My co-worker and I started bringing snacks, because we noticed the kids are always hungry. They are happy to get one Trader Joe’s chocolate chip cookie. Or a handful of popcorn, or a tangerine. Or a sticker, or one of the plastic trinkets that my co-worker gets at Daiso Japan. Or some one-on-one academic attention, or just five minutes of listening to their tribulations. They’re so innocent, and also so hardened and cynical.

I frequently go to work worried about my own problems: It’s not easy parenting two teenage girls. They attend a large urban high school in a town that used to be middle class, and is now frighteningly affluent. My husband has a couple of chronic medical issues, both of which have no cure. Our medical bills are astronomical. Oh god, our property tax is due next month. Why is our electric bill so freaking high? I’m still taking an anti-depressant because I’m terrified that my suicidal depression will come back. We haven’t taken a vacation in years. I haven’t published enough. I don’t really need my MFA, why did I bother? And so on. However, after a day at my job, I know – again – that my life is ridiculously easy: We own our own home, and there’s no landlord hassling us for the rent. Incredibly, we have two bathrooms in our house. I have two beautiful children and a husband I love. Our neighborhood is safe. I may face sexism (what woman doesn’t?), but I do not face racism. I’m educated, and have spent time in other countries.

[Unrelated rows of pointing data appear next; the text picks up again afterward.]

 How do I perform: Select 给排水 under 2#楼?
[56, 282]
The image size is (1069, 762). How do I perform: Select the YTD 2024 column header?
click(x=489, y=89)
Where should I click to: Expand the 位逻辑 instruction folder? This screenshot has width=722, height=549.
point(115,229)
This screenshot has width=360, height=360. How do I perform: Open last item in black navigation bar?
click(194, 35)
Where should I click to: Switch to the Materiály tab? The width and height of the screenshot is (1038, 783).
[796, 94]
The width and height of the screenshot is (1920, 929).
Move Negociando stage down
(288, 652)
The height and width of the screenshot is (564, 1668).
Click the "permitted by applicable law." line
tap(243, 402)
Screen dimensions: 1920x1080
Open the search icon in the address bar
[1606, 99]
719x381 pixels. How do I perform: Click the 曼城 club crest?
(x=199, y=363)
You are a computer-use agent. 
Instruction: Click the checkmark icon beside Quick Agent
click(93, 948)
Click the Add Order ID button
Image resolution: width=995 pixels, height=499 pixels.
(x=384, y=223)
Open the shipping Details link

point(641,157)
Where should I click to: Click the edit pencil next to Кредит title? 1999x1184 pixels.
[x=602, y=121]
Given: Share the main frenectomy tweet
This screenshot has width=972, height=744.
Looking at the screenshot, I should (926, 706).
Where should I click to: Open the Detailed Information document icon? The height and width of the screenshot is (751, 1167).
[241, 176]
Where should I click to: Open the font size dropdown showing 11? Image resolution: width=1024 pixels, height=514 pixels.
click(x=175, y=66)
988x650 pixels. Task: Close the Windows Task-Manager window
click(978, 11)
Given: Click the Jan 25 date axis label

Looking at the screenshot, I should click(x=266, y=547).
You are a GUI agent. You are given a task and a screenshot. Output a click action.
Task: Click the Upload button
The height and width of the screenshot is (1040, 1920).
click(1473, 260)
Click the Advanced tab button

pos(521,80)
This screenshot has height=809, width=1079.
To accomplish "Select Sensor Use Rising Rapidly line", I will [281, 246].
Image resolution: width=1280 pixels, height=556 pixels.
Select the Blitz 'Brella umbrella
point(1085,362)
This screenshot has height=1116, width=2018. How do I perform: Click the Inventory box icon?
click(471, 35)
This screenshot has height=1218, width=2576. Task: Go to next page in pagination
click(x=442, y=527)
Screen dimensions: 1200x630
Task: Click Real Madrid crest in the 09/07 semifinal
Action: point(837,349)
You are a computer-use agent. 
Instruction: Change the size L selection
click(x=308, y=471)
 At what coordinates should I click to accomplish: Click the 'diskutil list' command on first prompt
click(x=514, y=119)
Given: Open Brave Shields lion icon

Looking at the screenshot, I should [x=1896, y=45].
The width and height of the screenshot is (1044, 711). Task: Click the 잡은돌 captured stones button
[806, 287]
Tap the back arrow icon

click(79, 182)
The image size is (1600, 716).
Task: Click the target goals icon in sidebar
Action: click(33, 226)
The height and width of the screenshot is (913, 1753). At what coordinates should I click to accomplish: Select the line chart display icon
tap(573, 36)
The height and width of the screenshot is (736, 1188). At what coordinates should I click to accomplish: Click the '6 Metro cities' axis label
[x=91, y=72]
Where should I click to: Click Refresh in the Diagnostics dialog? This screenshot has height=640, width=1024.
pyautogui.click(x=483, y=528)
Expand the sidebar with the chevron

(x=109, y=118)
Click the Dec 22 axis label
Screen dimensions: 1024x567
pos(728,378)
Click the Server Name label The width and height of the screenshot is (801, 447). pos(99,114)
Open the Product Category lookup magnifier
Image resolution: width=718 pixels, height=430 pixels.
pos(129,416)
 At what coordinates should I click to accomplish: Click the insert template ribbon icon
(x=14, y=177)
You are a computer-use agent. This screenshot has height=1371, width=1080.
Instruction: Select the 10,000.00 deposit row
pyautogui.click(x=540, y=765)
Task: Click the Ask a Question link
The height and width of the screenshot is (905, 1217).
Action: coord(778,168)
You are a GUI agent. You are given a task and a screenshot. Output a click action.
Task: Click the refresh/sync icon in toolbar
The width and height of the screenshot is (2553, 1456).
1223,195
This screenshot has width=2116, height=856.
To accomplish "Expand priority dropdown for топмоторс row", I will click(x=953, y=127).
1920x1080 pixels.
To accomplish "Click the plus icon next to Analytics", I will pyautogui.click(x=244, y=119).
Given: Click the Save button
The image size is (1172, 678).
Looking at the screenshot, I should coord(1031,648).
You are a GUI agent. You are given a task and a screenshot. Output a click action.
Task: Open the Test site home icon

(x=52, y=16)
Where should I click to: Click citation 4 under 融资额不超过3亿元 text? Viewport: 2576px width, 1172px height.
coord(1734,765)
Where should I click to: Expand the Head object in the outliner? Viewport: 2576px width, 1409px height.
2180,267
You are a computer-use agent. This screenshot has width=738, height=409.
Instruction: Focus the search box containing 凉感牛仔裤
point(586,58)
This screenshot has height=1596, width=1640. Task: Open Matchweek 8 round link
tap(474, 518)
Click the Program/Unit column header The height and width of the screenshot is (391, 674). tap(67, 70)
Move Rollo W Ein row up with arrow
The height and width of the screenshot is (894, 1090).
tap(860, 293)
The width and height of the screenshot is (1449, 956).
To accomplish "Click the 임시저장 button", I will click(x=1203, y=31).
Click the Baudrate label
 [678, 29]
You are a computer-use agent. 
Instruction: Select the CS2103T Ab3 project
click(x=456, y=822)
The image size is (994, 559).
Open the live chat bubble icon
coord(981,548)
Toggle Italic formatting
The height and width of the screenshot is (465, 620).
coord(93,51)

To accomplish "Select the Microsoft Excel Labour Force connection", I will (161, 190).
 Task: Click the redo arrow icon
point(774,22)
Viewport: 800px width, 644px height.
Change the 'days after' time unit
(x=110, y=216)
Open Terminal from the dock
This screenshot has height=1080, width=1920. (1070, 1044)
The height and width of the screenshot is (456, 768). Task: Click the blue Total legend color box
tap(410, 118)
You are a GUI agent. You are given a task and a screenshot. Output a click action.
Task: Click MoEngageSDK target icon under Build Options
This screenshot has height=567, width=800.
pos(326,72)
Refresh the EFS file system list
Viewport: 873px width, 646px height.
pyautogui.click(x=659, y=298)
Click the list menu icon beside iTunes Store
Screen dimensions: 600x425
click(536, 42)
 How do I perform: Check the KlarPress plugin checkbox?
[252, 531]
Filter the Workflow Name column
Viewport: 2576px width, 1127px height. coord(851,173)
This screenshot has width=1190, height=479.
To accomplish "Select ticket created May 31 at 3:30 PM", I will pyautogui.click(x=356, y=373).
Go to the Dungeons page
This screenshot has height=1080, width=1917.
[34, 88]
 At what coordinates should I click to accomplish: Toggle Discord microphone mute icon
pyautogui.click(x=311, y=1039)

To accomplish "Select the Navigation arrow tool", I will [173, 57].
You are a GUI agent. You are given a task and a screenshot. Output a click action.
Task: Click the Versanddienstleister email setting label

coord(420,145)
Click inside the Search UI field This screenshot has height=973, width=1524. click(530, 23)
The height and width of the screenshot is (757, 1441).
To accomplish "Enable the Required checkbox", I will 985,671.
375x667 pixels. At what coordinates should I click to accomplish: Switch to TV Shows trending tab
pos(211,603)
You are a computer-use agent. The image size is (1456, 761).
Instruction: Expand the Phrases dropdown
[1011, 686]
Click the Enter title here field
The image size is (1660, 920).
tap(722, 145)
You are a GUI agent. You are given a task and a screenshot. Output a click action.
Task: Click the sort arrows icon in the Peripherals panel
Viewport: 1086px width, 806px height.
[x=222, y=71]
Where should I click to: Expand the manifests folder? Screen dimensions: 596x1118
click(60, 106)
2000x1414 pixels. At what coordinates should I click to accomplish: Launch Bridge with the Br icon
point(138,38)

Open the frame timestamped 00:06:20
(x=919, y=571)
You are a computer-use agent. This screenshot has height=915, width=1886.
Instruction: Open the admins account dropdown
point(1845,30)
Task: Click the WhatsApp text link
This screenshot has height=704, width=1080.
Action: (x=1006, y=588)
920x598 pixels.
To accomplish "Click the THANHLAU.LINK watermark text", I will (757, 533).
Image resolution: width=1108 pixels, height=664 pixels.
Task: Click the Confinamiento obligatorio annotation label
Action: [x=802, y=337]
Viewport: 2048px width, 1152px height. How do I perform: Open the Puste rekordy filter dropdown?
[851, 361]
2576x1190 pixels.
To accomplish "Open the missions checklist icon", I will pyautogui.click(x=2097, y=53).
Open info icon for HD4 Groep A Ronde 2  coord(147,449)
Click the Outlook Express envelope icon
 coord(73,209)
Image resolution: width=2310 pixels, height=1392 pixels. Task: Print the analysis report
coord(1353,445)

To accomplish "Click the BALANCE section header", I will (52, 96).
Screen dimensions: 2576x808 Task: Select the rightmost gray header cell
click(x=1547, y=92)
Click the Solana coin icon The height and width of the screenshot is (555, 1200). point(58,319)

There are trees on our street. I can pay my bills. There’s a wall of books in my bedroom, and I love to read. In short, I am fortunate.

What does any of this have to do with writing? Not much, at least not directly. Indirectly, however, there is a connection. For example, sometimes I wish my students loved books, even just a little bit. I want to talk about books with them, and books just aren’t part of their world. Even while wishing this, I think about how hilariously funny, and very smart my students are. And I think about their many extenuating circumstances, of which I’m hyper-aware every day in the classroom. I know that when a kid comes into our classroom pissed off and acting out, the thing to do is not to reprimand him, but to take him aside and ask him what’s wrong. This often works. One time, the kid wouldn’t talk at all. He shook his head and sat down in a chair, and tears started rolling down his face. Sometimes all a kid needs is sympathy, a kind word.

What I’m getting at is this: It’s not reasonable for me to expect my students to love what I love. Why should they? They love Fortnite, and Roblox, and Takis, and NBA YoungBoy, and Lil Nas X. Not books. Rather, the equation works like this: I teach my students a bit of what I know about reading and writing – because they’re in school and they have to learn. In exchange, my students allow me a glimpse into their world. They let me get to know them. That’s the gift they give me.

Growing up, I never thought I would be a teacher. I thought that teaching would only distract me from my real work, writing. But, weirdly, I have been writing a lot lately, in big bursts. Long shitty drafts. Maybe this is because, although my job can be emotionally exhausting, it gives back to me, too. As I suggested above. When a kid runs to say hi to me in the morning, for example. Or when the sixth graders all cluster around my desk at the beginning of class. Or, in general, by opening so many more windows on the human experience than I could have ever have found otherwise.